- **WHAT TO DO**:
Search the listing below for the word "menu" and copy each line where it appears.

■ ■ ■ ■ ■ ■ ■

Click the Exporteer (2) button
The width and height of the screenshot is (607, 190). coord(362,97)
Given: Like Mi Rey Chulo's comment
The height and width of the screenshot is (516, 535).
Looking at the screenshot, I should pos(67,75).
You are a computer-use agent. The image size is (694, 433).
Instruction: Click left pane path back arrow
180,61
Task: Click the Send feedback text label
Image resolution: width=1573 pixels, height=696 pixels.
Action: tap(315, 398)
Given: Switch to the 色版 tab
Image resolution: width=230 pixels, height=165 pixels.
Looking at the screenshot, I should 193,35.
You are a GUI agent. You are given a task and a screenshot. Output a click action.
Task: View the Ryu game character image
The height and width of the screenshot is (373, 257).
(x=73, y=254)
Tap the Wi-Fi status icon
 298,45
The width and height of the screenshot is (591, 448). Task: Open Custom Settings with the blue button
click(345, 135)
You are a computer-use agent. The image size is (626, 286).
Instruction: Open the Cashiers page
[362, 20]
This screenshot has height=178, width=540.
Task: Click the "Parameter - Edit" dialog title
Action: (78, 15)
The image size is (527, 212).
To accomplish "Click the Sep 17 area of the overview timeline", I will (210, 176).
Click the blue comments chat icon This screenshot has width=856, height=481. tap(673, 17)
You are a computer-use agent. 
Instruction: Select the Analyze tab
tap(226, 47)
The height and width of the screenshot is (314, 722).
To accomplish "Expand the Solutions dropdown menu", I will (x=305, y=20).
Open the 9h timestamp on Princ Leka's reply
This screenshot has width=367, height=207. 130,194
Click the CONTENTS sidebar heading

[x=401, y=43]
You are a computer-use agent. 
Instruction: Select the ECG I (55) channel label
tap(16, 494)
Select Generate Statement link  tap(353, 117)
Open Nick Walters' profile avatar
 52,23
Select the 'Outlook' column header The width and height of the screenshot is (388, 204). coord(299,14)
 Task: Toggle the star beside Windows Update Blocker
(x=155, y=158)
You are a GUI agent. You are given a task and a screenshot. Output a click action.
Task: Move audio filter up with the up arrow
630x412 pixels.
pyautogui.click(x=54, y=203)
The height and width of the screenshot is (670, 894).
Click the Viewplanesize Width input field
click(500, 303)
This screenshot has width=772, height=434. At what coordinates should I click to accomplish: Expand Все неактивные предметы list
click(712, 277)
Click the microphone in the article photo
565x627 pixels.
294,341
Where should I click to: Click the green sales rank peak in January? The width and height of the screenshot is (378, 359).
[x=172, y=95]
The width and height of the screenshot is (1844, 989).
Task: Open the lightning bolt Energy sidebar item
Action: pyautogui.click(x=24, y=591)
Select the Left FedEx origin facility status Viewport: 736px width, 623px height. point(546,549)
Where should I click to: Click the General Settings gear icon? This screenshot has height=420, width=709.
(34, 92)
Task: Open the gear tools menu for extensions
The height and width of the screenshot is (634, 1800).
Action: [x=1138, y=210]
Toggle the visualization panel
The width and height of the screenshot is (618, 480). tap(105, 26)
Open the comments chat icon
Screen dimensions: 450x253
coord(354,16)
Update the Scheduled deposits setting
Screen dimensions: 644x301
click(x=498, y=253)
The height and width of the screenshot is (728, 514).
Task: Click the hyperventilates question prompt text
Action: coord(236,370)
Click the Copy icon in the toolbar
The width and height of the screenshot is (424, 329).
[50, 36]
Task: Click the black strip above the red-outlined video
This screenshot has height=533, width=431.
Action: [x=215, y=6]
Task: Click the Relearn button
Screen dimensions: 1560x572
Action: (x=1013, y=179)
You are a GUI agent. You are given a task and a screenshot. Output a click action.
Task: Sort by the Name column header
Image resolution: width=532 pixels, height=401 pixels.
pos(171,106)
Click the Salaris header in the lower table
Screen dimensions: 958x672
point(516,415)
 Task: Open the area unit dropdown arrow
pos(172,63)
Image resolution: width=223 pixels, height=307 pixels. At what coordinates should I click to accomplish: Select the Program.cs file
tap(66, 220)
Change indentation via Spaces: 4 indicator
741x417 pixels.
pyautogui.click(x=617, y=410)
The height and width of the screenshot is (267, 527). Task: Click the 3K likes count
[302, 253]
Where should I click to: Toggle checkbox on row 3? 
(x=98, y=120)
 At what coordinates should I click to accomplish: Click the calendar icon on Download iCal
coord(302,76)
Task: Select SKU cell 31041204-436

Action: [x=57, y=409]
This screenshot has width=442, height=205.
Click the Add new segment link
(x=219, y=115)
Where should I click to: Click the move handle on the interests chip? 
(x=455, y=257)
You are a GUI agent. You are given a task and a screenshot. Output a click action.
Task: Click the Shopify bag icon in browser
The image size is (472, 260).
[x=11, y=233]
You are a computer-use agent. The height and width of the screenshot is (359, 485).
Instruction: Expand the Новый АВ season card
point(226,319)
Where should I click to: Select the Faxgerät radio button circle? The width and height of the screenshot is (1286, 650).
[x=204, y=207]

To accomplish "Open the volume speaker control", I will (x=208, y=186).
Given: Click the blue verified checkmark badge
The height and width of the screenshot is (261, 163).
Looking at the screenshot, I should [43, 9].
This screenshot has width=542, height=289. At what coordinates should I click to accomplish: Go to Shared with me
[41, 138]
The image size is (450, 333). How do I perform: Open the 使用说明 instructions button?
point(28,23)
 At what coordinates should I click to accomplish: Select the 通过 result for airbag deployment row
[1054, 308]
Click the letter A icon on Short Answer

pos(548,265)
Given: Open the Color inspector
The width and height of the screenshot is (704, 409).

■ ■ ■ ■ ■ ■ ■

- **PROBLEM SOLUTION**:
To accomplish "Expand the Solutions dropdown menu", I will (x=305, y=20).
Task: Open the gear tools menu for extensions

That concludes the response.